TECHNOLOGY FOR COUNTRY FOLK

LOG ON: Making a wood stove hotter.

LOG OFF: Don't add no more wood.

MONITOR: Keeping an eye on the wood stove.

DOWNLOAD: Gettin' the farwood off the truck.

MEGA HERTZ: When yer not keerful gettin' the farwood.

FLOPPY DISK: Whatcha git from tryin to carry too much farwood.

RAM: That thing what splits the farwood.

HARD DRIVE: Gettin' home in the wintertime.

PROMPT: What the mail ain't in the winter time.

WINDOWS: What to shut when it's cold outside.

SCREEN: What to shut when it's black fly season.

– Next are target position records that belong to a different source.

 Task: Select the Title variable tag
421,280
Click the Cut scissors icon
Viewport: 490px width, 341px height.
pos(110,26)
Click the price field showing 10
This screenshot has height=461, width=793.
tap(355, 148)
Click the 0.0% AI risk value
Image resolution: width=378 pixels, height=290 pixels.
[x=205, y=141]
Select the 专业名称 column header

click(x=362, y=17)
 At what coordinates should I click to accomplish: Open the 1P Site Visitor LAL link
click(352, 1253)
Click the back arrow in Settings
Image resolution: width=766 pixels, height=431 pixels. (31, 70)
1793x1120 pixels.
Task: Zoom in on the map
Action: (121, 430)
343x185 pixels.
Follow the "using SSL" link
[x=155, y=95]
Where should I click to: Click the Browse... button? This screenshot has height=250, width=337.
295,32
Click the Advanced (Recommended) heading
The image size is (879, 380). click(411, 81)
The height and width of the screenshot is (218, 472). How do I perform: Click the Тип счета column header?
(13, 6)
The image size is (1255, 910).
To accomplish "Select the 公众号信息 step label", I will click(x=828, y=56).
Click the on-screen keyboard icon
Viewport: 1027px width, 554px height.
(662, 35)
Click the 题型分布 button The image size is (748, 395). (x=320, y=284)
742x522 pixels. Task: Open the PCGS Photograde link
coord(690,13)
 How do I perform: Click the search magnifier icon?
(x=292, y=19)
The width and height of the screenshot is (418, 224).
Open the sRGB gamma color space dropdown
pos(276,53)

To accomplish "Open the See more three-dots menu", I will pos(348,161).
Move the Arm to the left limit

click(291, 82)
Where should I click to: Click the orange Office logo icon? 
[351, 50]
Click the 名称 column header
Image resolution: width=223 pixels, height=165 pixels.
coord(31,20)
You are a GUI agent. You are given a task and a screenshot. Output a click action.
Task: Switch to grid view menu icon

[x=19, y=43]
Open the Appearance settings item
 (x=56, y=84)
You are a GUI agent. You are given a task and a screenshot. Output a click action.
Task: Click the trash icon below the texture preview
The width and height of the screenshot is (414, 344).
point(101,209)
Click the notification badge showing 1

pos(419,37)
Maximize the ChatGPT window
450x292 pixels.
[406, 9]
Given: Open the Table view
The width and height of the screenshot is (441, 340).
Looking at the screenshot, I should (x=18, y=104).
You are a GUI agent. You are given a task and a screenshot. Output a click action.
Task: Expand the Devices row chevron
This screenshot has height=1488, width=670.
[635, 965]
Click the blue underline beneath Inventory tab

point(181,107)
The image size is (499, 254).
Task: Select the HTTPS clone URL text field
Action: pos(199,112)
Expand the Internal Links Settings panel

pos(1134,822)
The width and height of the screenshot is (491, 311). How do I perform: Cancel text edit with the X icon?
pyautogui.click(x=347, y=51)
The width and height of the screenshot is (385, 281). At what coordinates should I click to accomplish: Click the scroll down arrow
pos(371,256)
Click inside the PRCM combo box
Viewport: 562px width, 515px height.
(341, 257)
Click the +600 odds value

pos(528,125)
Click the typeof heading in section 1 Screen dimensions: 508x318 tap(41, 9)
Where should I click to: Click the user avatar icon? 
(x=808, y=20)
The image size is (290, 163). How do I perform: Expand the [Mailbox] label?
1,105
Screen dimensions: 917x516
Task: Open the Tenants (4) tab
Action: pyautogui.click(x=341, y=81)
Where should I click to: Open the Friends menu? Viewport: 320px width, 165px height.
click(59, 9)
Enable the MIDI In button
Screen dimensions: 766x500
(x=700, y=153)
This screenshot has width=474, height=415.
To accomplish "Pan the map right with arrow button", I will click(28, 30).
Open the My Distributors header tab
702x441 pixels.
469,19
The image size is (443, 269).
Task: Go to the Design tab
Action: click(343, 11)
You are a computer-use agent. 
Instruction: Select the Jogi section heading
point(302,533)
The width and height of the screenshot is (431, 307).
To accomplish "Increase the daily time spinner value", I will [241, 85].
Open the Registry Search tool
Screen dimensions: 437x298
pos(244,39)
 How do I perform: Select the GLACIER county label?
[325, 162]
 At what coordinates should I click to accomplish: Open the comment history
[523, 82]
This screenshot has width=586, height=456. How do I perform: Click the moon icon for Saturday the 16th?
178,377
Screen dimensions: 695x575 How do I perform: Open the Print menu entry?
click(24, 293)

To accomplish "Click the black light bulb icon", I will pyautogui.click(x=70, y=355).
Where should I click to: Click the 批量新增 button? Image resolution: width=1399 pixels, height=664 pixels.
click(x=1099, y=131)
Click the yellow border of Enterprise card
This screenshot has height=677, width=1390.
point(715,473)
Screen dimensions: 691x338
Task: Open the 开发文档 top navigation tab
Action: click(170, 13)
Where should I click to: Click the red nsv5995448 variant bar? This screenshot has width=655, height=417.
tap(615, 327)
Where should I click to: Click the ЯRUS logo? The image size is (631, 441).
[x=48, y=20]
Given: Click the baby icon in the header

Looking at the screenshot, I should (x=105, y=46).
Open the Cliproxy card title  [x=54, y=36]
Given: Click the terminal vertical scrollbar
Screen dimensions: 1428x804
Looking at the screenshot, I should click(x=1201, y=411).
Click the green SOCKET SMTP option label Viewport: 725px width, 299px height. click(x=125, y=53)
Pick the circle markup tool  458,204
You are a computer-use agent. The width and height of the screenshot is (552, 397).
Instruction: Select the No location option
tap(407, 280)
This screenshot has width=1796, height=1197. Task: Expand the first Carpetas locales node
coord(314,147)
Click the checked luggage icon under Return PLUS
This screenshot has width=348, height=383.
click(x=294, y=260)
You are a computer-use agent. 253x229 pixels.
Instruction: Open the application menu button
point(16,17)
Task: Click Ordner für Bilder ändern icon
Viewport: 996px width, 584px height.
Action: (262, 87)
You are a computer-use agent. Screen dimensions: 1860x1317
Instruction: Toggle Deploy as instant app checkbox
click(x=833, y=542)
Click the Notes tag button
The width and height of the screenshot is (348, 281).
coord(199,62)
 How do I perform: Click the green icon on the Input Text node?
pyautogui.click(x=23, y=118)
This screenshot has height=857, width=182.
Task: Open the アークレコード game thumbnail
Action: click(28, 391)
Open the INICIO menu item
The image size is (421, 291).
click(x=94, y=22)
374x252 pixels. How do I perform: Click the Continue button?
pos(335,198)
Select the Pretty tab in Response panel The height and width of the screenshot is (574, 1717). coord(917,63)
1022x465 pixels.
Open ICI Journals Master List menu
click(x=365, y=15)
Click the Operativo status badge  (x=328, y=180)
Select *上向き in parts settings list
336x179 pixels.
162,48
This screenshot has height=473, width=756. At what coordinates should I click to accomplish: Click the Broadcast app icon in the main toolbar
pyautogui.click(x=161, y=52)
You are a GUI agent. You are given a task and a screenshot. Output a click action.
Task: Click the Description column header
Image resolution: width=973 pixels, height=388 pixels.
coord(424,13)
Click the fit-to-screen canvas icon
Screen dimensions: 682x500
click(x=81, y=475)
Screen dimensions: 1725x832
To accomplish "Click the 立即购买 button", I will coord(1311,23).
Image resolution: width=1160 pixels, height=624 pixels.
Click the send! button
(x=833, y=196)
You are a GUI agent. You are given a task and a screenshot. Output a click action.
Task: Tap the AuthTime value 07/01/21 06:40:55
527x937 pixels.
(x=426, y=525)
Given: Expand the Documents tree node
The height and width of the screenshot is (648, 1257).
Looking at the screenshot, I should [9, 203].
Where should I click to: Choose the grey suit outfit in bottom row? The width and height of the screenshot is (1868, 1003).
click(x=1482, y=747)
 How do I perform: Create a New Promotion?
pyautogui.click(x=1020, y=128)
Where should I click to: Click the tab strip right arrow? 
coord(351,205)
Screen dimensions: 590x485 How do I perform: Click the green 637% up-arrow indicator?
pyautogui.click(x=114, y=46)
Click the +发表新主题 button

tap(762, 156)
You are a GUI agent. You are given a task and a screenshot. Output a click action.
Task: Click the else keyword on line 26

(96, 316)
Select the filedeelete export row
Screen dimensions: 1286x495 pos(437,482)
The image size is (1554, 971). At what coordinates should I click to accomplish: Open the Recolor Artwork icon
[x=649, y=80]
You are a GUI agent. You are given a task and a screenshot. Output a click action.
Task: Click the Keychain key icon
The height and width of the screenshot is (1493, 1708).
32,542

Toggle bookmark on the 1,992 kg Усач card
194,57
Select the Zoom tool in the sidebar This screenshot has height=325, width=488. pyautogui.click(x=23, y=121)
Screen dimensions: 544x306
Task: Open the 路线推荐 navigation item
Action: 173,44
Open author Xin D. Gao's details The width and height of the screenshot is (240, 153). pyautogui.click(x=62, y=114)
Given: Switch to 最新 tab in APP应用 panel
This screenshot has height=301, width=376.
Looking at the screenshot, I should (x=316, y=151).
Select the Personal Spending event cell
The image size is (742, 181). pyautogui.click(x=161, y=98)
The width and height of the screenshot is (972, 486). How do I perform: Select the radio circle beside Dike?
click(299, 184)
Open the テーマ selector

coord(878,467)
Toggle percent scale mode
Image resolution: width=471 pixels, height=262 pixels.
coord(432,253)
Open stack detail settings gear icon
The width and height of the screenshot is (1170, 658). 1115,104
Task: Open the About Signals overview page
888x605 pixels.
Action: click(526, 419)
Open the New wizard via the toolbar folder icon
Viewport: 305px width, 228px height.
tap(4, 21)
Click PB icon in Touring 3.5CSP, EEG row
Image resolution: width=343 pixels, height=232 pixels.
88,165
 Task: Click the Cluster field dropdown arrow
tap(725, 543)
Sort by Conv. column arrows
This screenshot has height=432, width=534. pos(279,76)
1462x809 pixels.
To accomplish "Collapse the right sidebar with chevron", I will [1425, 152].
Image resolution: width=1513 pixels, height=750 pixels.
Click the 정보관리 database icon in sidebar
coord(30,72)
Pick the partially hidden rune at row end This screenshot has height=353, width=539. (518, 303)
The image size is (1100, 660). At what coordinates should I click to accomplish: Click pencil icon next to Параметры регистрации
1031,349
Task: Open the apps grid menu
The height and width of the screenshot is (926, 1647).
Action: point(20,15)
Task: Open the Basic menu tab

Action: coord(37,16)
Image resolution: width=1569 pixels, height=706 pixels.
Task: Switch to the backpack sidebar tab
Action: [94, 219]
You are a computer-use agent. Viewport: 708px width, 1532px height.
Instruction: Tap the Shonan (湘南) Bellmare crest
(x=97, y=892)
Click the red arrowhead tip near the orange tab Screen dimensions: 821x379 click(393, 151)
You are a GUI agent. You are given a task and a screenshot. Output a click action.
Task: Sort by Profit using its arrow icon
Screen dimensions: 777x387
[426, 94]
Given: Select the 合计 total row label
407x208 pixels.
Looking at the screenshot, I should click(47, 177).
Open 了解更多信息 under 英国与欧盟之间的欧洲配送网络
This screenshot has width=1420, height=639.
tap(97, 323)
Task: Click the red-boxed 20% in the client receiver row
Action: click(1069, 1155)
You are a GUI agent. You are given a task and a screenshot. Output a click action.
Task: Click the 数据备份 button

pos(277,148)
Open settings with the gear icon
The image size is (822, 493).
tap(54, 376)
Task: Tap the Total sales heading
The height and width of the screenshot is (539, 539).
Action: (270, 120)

BYTE: What them dang flies do.

CHIP: Munchies fer the TV.

MICRO CHIP: What's in the bottom of the munchie bag.

MODEM: Whatcha did to the hay fields.

DOT MATRIX: Old Dan Matrix's wife.

LAP TOP: Where the kitty sleeps.

KEYBOARD: Where ya hang the dang truck keys.

SOFTWARE: Them dang plastic forks and knives.

MOUSE: What eats the grain in the barn.

MOUSE PAD: That's hippie talk fer the mouse hole.

MAIN FRAME: Holds up the barn roof.

ENTER: Northerner talk fer "c'mon in, y'all".

RANDOM ACCESS MEMORY: When ya can't 'member what ya paid fer the rifle.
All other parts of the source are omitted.